Un’infezione fungina contagiosa, che pare si stia rapidamente propagando nelle aree di piantagione più grandi del globo: dall’Asia e l’Australia, infatti, il fungo è arrivato in Giordania e in Mozambico. E i ricercatori di Nature Magazine avvertono: è solo questione di tempo prima che l’organismo raggiunga l’America Latina, dove l’80% di tutte le banane distribuite a livello mondiale viene coltivato. “L’espansione mondiale dell’infezione potrebbe essere un disastro”, si afferma, perché potrebbe addirittura portare all’estinzione del frutto stesso.

Si chiama Fusarium oxysporum e la sottospecie in questione è quella denonimata f. sp.cubense (FOC): attacca radici e frutti della pianta del banano e causa la cosiddetta sindrome di Panama, una veloce marcescenza. La fitopatia non è di certo una novità moderna – negli anni ’50 fu responsabile della scomparsa della varietà di banana Gros Michel – ma la sua recente e rapidissima diffusione sta preoccupando non poco gli istituti mondiali per l’agricoltura e la difesa della biodiversità. Attaccata la pianta vi sono poche speranze di liberarsi dal fungo e, a quanto pare, i metodi di distribuzione sul territorio non sarebbero ancora ben chiari: non è dato sapere, infatti, per quale motivo l’infezione sia arriva in Giordania e in Mozambico. È una vera e propria corsa contro il tempo, perché la banana è uno degli alimenti primari della dieta dell’uomo, soprattutto nelle zone povere del pianeta. Così commenta Gert Kema, un ricercatore dell’Università di Wageningen nei Paesi Bassi:

Sono incredibilmente preoccupato. Non sarei sorpreso se dovesse apparire in America Latina nell’immediato futuro.
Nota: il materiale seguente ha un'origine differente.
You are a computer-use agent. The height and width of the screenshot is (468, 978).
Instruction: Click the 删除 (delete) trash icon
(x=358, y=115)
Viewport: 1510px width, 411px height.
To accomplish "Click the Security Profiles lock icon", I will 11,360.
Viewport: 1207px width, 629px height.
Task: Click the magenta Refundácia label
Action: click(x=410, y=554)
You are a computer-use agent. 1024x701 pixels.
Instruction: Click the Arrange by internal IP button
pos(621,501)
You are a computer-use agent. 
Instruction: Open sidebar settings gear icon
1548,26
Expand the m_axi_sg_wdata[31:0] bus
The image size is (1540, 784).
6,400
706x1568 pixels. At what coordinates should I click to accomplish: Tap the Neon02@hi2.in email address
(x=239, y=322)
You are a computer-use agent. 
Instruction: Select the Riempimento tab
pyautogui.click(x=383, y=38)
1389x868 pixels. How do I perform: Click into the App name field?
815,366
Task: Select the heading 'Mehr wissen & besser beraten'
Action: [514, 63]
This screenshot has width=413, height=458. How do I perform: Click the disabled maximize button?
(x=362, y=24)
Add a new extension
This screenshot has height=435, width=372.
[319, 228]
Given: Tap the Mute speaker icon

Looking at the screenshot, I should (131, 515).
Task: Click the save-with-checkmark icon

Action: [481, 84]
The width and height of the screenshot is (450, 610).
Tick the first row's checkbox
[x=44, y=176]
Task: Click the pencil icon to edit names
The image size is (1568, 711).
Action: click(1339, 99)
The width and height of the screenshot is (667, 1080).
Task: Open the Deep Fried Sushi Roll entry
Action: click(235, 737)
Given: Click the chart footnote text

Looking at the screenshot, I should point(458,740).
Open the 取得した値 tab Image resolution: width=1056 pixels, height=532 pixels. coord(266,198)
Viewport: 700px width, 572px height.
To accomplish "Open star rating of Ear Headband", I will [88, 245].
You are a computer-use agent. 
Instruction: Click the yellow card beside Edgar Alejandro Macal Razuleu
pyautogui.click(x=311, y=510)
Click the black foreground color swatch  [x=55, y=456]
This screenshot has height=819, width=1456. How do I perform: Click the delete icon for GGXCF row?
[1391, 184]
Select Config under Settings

Al momento, l’unica arma efficace contro il fungo sarebbe la rotazione delle colture, con la modifica di anno in anno delle varianti di banana così da rivitalizzare la biodiversità delle zone colpite. Sebbene i meccanismi non siano ancora del tutto compresi, il fungo sarebbe infatti altamente selettivo sui tipi di banana da attccare. E mentre gli scienziati cercando di riportare alla produzione di massa la tipologia Gros Michel, si teme per la Cavendish, quella più diffusa al mondo.